Formaldehyde is a very important chemical with a wide range of applications. Methanol partial oxidation on Fe-MoO3 catalyst is the most favorable method for formaldehyde production. The catalyst for this process is highly selective toward formaldehyde production (selectivity > 90%). Methanol conversion in the process is also high (conversion > 98%). The scholarly work on methanol partial oxidation has been mostly focused on the catalyst optimization, and very few studies have tried to evaluate the fixed bed performance and detailed interactions of fluid flow, reaction and transport in the system.
In this work we focused on the effects of the fixed bed configuration on the system performance, particularly, selectivity toward formaldehyde. To investigate the potential impact, a detailed computational method is developed to integrate the flow with the transport and reaction in both the fluid and solid phases. The catalytic particles with complex shapes are explicitly modeled using resolved-particle CFD simulations. Four different particle shapes are studied: sphere, cylinder, ring and tri-lobe. It is shown that the local selectivity is highly correlated with radial temperature gradient and particle shapes. Furthermore, the radial heat transfer is also affected by the particles shapes.
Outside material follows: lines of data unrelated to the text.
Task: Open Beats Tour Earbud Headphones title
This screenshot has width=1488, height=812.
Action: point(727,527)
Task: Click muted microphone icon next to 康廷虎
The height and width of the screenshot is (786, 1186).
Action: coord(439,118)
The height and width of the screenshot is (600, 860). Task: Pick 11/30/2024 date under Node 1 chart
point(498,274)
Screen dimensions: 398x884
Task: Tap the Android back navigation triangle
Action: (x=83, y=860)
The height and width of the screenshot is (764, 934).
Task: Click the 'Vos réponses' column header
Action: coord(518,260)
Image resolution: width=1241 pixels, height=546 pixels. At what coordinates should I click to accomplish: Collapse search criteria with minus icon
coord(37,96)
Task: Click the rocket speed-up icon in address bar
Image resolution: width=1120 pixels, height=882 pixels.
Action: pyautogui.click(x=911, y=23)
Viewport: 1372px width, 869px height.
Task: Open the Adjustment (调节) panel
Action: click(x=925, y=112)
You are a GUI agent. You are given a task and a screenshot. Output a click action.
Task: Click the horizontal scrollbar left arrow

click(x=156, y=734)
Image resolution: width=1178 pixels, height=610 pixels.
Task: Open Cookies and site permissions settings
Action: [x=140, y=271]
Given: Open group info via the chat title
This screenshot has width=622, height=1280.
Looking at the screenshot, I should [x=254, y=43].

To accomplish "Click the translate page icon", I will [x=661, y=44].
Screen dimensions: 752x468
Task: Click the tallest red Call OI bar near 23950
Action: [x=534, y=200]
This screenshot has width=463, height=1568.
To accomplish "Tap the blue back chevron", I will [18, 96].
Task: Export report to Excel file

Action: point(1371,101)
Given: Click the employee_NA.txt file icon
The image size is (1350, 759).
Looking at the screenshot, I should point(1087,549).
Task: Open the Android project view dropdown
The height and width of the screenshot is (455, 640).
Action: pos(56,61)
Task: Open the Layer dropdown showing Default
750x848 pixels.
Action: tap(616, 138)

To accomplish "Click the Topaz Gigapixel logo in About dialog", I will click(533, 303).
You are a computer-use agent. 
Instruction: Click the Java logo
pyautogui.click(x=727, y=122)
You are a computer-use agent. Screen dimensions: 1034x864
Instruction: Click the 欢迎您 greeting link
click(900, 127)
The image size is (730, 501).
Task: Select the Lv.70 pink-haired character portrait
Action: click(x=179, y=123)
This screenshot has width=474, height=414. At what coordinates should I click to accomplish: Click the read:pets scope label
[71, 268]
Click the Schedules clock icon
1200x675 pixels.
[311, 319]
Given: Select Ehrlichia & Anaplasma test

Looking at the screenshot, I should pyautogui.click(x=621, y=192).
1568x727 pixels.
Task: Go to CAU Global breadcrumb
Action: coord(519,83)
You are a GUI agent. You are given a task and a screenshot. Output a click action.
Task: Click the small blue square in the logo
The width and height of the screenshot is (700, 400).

The results suggest that particles with more area to volume ratio not only provide more surface for fresh feed to react but also due to shorter diffusion path prevent the formaldehyde from further oxidation. However, such particle shapes could negatively affect the radial heat transfer, and cause a higher radial temperature gradient. The results provide new insights for a better design and optimization of fixed bed processes.
Finally, the three-dimensional resolved-particle CFD results are compared with a standard 1-dimensional model. The limitations of the latter model are discussed and a resolution for their improvement is suggested.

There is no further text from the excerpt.